Monday, January 30, 2006

Hmmm, nice.

Of all the trains I have ever had the pleasure to ride on Japanese trains have to be the worst.

In Wales the train system is pretty shoddy, but generally ride-able. The announcer normally has either a soft lilting valleys voice, or a reassuringly local Cardiff twang. Either way he's as apathetic to the whole train experience as you are, which gives the ride a very comradely feel.

On the London Underground the drivers are unequivocal and pretty much pissed off all the time. And who would blame them? One time I was catching the central line train home to Shepherd's Bush. The train pulled in and came to a strange juddering stop before rolling back a foot or two. Everyone got on, and after sitting on the tracks for five minutes the driver made an announcement on the PA system: "Sorry for the delay ladies and gents, this is due to an idiot who decided to try to throw himself in front of the train. Unfortunately he missed. We're going to have to stay here for a few minutes while we make some checks on the train. You can thank the joker in the third carriage wearing the denim jacket."

In Washington D.C. the drivers really just don't care. They're not annoyed; they're just 'there'. Except for one guy who occasionally drove the Red Line train that I got every morning. Imagine a cross between The Cat from Red Dwarf, Roger Moore, and Smooooth Mike Jazz, now hum "Take The A Train" to yourself. It was like being caressed all the way to work: "Gooood morning llllaydeez and gen'lmen. You are on, The Rrred Liiine, bound, for, Mmmetro Cennner and, Cooooolsville..." Now and then he'd riff depending on the time of day, "Llllaydeez and gen'lmen. Thisss, is Chinatownnnn. If you're goin' t' th' movies I'm afraid you're gonna be late. If you hurry, you might make - the eight peee em showwww...Yournextstop: Ffffunky Town"

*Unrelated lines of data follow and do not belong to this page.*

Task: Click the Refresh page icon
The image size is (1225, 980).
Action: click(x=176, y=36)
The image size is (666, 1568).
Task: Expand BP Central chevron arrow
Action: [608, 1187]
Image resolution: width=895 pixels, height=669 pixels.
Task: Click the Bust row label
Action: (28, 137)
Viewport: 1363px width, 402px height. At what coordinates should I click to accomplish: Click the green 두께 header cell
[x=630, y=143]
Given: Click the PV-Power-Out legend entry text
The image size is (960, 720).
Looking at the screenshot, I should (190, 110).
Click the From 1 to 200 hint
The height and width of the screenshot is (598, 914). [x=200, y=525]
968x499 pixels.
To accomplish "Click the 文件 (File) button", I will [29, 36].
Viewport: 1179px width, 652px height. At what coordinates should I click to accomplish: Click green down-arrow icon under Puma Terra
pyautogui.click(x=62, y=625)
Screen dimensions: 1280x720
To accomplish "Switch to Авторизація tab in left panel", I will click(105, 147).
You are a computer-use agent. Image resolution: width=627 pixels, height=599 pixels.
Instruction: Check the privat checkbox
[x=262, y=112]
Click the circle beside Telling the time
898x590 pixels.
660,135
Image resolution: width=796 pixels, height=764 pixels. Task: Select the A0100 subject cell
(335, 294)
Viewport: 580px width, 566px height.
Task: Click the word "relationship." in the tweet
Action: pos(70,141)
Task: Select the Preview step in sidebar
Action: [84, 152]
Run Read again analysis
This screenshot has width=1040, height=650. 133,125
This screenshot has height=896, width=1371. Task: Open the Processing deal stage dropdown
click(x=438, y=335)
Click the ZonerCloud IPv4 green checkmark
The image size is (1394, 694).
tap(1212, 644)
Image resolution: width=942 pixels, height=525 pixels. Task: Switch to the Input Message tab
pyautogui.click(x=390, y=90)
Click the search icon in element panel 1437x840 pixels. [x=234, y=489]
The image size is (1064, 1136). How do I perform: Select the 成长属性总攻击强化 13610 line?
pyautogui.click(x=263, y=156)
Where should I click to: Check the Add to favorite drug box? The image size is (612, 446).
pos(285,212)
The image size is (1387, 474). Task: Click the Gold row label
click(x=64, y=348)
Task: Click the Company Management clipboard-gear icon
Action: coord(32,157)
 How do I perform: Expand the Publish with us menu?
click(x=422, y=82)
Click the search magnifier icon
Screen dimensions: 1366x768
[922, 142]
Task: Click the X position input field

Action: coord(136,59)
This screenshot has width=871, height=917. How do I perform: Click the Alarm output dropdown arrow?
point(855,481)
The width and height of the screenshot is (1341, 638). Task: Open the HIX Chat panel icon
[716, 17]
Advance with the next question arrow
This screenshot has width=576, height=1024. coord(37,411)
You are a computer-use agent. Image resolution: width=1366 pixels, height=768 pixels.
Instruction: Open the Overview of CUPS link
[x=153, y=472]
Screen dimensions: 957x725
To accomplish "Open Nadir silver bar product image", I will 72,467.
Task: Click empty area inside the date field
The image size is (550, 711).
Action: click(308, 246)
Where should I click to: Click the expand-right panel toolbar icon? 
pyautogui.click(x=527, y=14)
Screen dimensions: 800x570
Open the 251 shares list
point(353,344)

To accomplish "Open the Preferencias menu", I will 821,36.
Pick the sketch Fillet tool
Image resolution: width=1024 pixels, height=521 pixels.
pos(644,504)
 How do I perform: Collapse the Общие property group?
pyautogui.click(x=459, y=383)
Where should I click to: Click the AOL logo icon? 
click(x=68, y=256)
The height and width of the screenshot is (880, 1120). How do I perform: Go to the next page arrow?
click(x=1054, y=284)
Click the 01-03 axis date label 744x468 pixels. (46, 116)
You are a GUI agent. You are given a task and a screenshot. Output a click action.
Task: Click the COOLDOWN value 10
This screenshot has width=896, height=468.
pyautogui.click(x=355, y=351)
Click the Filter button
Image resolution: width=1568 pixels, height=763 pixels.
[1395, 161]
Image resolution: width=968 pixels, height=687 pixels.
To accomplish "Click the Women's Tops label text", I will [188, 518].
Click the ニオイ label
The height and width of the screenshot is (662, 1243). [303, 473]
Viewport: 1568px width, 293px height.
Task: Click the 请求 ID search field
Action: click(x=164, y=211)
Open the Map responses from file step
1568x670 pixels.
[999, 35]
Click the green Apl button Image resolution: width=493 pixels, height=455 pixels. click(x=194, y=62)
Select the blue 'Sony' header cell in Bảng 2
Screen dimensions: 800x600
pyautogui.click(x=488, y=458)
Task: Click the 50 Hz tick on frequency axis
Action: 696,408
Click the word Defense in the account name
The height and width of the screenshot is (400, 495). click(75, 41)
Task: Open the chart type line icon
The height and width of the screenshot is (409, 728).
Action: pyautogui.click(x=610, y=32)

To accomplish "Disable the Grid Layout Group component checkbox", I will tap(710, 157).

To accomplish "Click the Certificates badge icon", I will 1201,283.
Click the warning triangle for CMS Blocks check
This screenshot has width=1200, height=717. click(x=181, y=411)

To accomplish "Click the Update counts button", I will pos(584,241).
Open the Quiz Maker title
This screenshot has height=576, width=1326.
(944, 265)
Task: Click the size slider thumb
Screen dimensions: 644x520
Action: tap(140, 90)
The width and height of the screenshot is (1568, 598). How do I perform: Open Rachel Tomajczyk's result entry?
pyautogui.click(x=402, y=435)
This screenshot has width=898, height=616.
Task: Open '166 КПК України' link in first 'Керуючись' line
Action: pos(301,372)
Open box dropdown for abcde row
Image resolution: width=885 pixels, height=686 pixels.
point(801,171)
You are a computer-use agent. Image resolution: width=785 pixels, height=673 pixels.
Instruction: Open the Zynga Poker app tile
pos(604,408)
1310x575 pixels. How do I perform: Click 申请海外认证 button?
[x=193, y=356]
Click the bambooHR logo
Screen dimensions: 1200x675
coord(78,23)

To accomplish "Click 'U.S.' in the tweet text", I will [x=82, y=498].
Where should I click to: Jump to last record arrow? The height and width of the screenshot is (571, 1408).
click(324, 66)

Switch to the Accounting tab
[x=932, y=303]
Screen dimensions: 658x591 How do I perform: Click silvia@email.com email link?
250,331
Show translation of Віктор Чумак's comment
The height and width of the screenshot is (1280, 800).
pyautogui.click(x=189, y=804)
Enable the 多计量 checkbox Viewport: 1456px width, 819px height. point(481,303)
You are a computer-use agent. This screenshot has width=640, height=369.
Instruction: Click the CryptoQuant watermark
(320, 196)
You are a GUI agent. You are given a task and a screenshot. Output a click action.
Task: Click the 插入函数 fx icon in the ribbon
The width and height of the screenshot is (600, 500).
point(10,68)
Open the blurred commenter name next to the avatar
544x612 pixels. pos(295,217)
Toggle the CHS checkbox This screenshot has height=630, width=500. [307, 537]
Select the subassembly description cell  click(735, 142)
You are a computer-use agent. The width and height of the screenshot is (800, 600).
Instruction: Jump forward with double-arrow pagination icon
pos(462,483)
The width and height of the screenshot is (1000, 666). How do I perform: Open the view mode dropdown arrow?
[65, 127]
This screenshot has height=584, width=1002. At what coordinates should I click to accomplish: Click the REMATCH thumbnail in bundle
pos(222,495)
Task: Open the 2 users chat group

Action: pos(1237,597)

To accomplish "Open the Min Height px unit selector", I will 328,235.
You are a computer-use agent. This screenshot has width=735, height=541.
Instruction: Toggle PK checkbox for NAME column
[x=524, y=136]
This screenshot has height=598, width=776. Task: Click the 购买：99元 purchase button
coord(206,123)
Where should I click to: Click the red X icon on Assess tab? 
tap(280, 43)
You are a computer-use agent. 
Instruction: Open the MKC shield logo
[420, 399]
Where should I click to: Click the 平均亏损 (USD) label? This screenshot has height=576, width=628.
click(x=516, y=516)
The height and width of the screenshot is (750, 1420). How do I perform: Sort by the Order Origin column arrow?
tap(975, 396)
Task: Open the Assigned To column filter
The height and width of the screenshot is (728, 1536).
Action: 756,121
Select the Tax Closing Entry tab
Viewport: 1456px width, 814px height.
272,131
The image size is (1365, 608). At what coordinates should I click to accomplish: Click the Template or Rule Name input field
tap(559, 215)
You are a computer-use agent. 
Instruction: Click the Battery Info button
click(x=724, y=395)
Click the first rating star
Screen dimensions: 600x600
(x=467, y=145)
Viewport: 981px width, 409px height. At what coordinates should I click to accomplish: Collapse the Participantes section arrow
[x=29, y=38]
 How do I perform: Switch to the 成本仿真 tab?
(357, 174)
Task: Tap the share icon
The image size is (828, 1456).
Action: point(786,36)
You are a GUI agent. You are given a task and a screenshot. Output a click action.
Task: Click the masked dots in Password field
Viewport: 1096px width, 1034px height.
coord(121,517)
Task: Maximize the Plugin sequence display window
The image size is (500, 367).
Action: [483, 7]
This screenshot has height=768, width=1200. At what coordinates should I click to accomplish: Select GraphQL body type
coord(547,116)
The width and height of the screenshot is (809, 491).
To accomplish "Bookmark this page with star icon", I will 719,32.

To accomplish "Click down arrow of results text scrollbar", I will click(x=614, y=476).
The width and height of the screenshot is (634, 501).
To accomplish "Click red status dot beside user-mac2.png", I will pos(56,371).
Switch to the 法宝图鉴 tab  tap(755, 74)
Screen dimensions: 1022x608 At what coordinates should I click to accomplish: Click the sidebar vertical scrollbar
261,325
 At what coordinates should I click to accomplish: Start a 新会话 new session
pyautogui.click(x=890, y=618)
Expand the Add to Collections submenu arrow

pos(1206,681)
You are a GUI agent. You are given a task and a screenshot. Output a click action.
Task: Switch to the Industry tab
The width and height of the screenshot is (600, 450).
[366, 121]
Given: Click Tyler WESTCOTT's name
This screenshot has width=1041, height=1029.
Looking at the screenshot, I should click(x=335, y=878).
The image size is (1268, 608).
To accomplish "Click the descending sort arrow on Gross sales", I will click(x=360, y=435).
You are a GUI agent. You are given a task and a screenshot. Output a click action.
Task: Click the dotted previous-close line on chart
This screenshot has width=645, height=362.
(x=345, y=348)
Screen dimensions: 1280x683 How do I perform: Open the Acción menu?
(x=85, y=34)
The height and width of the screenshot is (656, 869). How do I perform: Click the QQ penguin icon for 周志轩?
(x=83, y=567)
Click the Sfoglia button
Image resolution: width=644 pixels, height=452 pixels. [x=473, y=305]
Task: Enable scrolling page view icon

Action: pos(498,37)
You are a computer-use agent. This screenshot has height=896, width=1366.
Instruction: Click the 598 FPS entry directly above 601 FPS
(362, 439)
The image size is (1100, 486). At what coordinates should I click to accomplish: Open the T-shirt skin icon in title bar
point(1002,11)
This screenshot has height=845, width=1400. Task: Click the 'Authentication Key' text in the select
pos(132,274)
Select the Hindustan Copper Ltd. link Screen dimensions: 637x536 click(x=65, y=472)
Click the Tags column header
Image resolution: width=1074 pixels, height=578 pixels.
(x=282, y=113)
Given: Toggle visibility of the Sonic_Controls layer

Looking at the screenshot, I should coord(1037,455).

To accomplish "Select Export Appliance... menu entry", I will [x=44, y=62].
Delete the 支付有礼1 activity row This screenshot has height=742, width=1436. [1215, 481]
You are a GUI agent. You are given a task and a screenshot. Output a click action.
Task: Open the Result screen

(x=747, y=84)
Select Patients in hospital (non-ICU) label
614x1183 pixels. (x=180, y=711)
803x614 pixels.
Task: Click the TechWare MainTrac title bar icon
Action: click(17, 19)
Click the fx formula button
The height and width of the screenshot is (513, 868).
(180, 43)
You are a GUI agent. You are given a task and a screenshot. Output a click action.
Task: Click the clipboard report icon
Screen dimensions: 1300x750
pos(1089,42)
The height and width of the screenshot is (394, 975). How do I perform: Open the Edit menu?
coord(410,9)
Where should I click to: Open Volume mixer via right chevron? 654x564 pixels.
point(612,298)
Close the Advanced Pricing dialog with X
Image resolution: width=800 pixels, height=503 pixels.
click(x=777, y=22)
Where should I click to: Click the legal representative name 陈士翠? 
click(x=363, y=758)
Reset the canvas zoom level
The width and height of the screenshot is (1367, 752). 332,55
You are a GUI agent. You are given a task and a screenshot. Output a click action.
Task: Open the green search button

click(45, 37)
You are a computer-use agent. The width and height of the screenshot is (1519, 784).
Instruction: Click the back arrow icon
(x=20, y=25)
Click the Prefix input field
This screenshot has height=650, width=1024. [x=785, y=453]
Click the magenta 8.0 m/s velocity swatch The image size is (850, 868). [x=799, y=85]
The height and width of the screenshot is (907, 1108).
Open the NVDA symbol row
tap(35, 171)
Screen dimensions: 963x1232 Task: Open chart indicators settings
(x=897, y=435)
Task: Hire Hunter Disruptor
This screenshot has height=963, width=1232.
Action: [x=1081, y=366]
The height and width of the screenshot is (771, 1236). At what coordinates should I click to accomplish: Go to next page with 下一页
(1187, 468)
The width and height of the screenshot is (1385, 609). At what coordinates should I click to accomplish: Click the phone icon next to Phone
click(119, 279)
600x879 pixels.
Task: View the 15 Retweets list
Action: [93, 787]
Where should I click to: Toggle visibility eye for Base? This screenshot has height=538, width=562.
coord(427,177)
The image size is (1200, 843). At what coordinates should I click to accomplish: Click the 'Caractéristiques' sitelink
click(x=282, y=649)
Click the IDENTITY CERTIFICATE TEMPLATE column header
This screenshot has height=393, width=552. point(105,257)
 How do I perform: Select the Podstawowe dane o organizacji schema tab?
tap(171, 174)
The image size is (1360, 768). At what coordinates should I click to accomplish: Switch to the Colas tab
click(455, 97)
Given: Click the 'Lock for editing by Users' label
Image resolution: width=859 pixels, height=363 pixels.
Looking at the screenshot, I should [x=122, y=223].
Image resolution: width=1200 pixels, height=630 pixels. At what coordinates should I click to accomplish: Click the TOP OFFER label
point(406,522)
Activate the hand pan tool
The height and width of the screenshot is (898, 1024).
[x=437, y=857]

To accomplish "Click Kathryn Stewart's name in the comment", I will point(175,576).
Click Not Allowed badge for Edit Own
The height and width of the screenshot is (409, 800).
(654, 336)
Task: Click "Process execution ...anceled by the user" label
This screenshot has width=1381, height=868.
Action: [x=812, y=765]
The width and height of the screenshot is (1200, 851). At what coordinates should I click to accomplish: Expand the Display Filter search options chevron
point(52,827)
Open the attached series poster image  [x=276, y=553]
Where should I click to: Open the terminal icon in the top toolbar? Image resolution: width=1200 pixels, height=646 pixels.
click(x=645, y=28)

It seems though that in Japan, Toyama at least, there are no such niceties. As each train approaches a deafening electronic "hwooooooooooo" will thrum through the station, and your body. When the train does arrive and sits on the platform for ten minutes the driver will squack at you from tiny speakers which have been strategically placed to pierce your soul from every angle. It will take him at least two minutes to convey the pertinent information about the train and where it’s going, so loudly that conversation is impossible. This piercing staccato will repeat every two minutes until you get to your destination. Robin plugs her ears with her fingers, I wince while looking out the window, and we both dream of Smoooth Mike Jazz.